* [Task description] Write out the data exactly, every line included.
========================================================================
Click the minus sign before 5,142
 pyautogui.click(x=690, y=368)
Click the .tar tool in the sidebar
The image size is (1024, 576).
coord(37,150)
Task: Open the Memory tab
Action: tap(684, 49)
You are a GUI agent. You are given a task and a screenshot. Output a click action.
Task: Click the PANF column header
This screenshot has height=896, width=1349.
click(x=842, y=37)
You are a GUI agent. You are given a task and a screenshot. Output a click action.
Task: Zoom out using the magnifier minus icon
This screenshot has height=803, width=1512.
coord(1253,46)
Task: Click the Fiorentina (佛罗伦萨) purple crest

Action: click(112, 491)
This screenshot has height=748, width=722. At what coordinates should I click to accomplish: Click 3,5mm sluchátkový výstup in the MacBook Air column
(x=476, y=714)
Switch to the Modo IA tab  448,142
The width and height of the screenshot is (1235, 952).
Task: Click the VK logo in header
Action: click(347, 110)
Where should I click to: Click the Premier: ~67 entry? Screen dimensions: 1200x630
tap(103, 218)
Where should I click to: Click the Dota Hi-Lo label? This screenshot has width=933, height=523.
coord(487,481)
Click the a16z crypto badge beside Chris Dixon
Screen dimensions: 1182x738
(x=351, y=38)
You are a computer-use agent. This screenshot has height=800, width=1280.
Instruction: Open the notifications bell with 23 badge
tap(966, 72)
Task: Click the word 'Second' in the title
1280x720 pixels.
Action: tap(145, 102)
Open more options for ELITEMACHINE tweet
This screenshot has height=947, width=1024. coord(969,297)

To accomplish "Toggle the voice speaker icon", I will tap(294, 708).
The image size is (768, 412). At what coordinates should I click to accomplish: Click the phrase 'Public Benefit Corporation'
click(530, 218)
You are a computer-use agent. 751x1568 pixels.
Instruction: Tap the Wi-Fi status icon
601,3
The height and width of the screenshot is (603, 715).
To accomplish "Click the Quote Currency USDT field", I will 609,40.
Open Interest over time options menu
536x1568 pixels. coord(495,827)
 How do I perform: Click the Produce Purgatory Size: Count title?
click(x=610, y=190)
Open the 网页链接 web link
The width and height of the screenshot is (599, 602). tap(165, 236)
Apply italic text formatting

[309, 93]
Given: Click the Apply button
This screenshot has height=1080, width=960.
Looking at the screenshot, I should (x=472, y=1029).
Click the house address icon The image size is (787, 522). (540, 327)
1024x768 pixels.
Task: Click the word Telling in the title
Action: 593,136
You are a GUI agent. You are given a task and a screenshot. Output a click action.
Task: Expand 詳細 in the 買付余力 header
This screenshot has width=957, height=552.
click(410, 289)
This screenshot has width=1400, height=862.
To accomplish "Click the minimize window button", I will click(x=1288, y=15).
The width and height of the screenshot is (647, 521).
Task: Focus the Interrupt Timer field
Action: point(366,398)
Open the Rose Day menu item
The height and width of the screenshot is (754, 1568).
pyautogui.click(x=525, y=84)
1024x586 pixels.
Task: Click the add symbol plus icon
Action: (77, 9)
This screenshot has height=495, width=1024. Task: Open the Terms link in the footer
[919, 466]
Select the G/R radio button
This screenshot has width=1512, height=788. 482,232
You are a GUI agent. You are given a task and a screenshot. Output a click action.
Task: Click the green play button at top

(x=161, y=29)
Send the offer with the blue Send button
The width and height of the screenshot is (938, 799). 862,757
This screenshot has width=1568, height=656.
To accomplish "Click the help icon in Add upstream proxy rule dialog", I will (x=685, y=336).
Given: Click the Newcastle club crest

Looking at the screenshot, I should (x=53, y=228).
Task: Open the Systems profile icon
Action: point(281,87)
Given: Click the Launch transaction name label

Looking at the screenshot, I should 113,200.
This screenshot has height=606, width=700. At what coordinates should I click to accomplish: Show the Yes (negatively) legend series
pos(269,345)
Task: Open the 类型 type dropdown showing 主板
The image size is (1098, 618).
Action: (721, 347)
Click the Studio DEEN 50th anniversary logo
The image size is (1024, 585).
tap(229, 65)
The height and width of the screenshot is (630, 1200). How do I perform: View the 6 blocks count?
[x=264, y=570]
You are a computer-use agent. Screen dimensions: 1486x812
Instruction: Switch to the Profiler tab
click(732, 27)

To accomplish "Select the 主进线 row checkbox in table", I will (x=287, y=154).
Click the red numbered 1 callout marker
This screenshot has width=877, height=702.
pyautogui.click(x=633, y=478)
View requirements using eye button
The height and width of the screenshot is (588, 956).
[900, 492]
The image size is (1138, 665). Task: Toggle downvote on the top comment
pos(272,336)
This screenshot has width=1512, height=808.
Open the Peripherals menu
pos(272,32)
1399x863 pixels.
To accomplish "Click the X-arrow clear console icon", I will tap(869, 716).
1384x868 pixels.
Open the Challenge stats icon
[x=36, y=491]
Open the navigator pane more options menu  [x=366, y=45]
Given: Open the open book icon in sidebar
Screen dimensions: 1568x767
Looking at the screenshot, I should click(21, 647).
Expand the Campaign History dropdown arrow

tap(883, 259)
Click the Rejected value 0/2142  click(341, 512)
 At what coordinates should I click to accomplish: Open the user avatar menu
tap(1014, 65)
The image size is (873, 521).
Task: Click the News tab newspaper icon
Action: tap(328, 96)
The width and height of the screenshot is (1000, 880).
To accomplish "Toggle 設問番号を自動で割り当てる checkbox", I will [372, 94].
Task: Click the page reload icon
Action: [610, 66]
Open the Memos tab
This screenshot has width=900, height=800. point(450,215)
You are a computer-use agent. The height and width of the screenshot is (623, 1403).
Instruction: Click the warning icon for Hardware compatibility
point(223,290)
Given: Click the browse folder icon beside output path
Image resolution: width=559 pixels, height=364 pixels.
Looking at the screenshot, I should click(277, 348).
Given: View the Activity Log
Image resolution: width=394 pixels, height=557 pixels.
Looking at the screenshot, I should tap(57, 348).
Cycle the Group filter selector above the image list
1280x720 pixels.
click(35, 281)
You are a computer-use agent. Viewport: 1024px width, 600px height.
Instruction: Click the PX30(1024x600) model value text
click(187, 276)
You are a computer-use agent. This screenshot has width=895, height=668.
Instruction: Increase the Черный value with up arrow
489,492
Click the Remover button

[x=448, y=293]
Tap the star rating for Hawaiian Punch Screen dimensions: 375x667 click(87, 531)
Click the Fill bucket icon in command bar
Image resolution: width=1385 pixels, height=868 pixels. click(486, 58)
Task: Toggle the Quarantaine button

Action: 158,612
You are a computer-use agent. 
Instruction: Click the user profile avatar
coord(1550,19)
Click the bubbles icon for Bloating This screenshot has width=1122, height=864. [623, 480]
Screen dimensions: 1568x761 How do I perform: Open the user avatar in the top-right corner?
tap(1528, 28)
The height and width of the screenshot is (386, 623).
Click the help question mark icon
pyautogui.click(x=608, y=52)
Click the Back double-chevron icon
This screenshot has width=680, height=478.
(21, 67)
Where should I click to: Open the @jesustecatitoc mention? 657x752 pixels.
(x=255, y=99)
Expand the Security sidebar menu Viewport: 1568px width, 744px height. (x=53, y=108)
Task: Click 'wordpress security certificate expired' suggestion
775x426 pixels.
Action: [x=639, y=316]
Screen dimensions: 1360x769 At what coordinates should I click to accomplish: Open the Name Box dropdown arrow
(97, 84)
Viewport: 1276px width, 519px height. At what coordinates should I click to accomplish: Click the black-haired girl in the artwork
========================================================================
* [Response]
Click the minus sign before 5,142
 pyautogui.click(x=690, y=368)
Click the .tar tool in the sidebar
The image size is (1024, 576).
coord(37,150)
Task: Open the Memory tab
Action: tap(684, 49)
You are a GUI agent. You are given a task and a screenshot. Output a click action.
Task: Click the PANF column header
This screenshot has height=896, width=1349.
click(x=842, y=37)
You are a GUI agent. You are given a task and a screenshot. Output a click action.
Task: Zoom out using the magnifier minus icon
This screenshot has height=803, width=1512.
coord(1253,46)
Task: Click the Fiorentina (佛罗伦萨) purple crest

Action: click(112, 491)
This screenshot has height=748, width=722. At what coordinates should I click to accomplish: Click 3,5mm sluchátkový výstup in the MacBook Air column
(x=476, y=714)
Switch to the Modo IA tab  448,142
The width and height of the screenshot is (1235, 952).
Task: Click the VK logo in header
Action: click(347, 110)
Where should I click to: Click the Premier: ~67 entry? Screen dimensions: 1200x630
tap(103, 218)
Where should I click to: Click the Dota Hi-Lo label? This screenshot has width=933, height=523.
coord(487,481)
Click the a16z crypto badge beside Chris Dixon
Screen dimensions: 1182x738
(x=351, y=38)
You are a computer-use agent. This screenshot has height=800, width=1280.
Instruction: Open the notifications bell with 23 badge
tap(966, 72)
Task: Click the word 'Second' in the title
1280x720 pixels.
Action: tap(145, 102)
Open more options for ELITEMACHINE tweet
This screenshot has height=947, width=1024. coord(969,297)

To accomplish "Toggle the voice speaker icon", I will tap(294, 708).
The image size is (768, 412). At what coordinates should I click to accomplish: Click the phrase 'Public Benefit Corporation'
click(530, 218)
You are a computer-use agent. 751x1568 pixels.
Instruction: Tap the Wi-Fi status icon
601,3
The height and width of the screenshot is (603, 715).
To accomplish "Click the Quote Currency USDT field", I will 609,40.
Open Interest over time options menu
536x1568 pixels. coord(495,827)
 How do I perform: Click the Produce Purgatory Size: Count title?
click(x=610, y=190)
Open the 网页链接 web link
The width and height of the screenshot is (599, 602). tap(165, 236)
Apply italic text formatting

[309, 93]
Given: Click the Apply button
This screenshot has height=1080, width=960.
Looking at the screenshot, I should (x=472, y=1029).
Click the house address icon The image size is (787, 522). (540, 327)
1024x768 pixels.
Task: Click the word Telling in the title
Action: 593,136
You are a GUI agent. You are given a task and a screenshot. Output a click action.
Task: Expand 詳細 in the 買付余力 header
This screenshot has width=957, height=552.
click(410, 289)
This screenshot has width=1400, height=862.
To accomplish "Click the minimize window button", I will click(x=1288, y=15).
The width and height of the screenshot is (647, 521).
Task: Focus the Interrupt Timer field
Action: point(366,398)
Open the Rose Day menu item
The height and width of the screenshot is (754, 1568).
pyautogui.click(x=525, y=84)
1024x586 pixels.
Task: Click the add symbol plus icon
Action: (77, 9)
This screenshot has height=495, width=1024. Task: Open the Terms link in the footer
[919, 466]
Select the G/R radio button
This screenshot has width=1512, height=788. 482,232
You are a GUI agent. You are given a task and a screenshot. Output a click action.
Task: Click the green play button at top

(x=161, y=29)
Send the offer with the blue Send button
The width and height of the screenshot is (938, 799). 862,757
This screenshot has width=1568, height=656.
To accomplish "Click the help icon in Add upstream proxy rule dialog", I will (x=685, y=336).
Given: Click the Newcastle club crest

Looking at the screenshot, I should (x=53, y=228).
Task: Open the Systems profile icon
Action: point(281,87)
Given: Click the Launch transaction name label

Looking at the screenshot, I should 113,200.
This screenshot has height=606, width=700. At what coordinates should I click to accomplish: Show the Yes (negatively) legend series
pos(269,345)
Task: Open the 类型 type dropdown showing 主板
The image size is (1098, 618).
Action: (721, 347)
Click the Studio DEEN 50th anniversary logo
The image size is (1024, 585).
tap(229, 65)
The height and width of the screenshot is (630, 1200). How do I perform: View the 6 blocks count?
[x=264, y=570]
You are a computer-use agent. Screen dimensions: 1486x812
Instruction: Switch to the Profiler tab
click(732, 27)

To accomplish "Select the 主进线 row checkbox in table", I will (x=287, y=154).
Click the red numbered 1 callout marker
This screenshot has width=877, height=702.
pyautogui.click(x=633, y=478)
View requirements using eye button
The height and width of the screenshot is (588, 956).
[900, 492]
The image size is (1138, 665). Task: Toggle downvote on the top comment
pos(272,336)
This screenshot has width=1512, height=808.
Open the Peripherals menu
pos(272,32)
1399x863 pixels.
To accomplish "Click the X-arrow clear console icon", I will tap(869, 716).
1384x868 pixels.
Open the Challenge stats icon
[x=36, y=491]
Open the navigator pane more options menu  [x=366, y=45]
Given: Open the open book icon in sidebar
Screen dimensions: 1568x767
Looking at the screenshot, I should click(21, 647).
Expand the Campaign History dropdown arrow

tap(883, 259)
Click the Rejected value 0/2142  click(341, 512)
 At what coordinates should I click to accomplish: Open the user avatar menu
tap(1014, 65)
The image size is (873, 521).
Task: Click the News tab newspaper icon
Action: tap(328, 96)
The width and height of the screenshot is (1000, 880).
To accomplish "Toggle 設問番号を自動で割り当てる checkbox", I will [372, 94].
Task: Click the page reload icon
Action: [610, 66]
Open the Memos tab
This screenshot has width=900, height=800. point(450,215)
You are a computer-use agent. The height and width of the screenshot is (623, 1403).
Instruction: Click the warning icon for Hardware compatibility
point(223,290)
Given: Click the browse folder icon beside output path
Image resolution: width=559 pixels, height=364 pixels.
Looking at the screenshot, I should click(277, 348).
Given: View the Activity Log
Image resolution: width=394 pixels, height=557 pixels.
Looking at the screenshot, I should tap(57, 348).
Cycle the Group filter selector above the image list
1280x720 pixels.
click(35, 281)
You are a computer-use agent. Viewport: 1024px width, 600px height.
Instruction: Click the PX30(1024x600) model value text
click(187, 276)
You are a computer-use agent. This screenshot has width=895, height=668.
Instruction: Increase the Черный value with up arrow
489,492
Click the Remover button

[x=448, y=293]
Tap the star rating for Hawaiian Punch Screen dimensions: 375x667 click(87, 531)
Click the Fill bucket icon in command bar
Image resolution: width=1385 pixels, height=868 pixels. click(486, 58)
Task: Toggle the Quarantaine button

Action: 158,612
You are a computer-use agent. 
Instruction: Click the user profile avatar
coord(1550,19)
Click the bubbles icon for Bloating This screenshot has width=1122, height=864. [623, 480]
Screen dimensions: 1568x761 How do I perform: Open the user avatar in the top-right corner?
tap(1528, 28)
The height and width of the screenshot is (386, 623).
Click the help question mark icon
pyautogui.click(x=608, y=52)
Click the Back double-chevron icon
This screenshot has width=680, height=478.
(21, 67)
Where should I click to: Open the @jesustecatitoc mention? 657x752 pixels.
(x=255, y=99)
Expand the Security sidebar menu Viewport: 1568px width, 744px height. (x=53, y=108)
Task: Click 'wordpress security certificate expired' suggestion
775x426 pixels.
Action: [x=639, y=316]
Screen dimensions: 1360x769 At what coordinates should I click to accomplish: Open the Name Box dropdown arrow
(97, 84)
Viewport: 1276px width, 519px height. At what coordinates should I click to accomplish: Click the black-haired girl in the artwork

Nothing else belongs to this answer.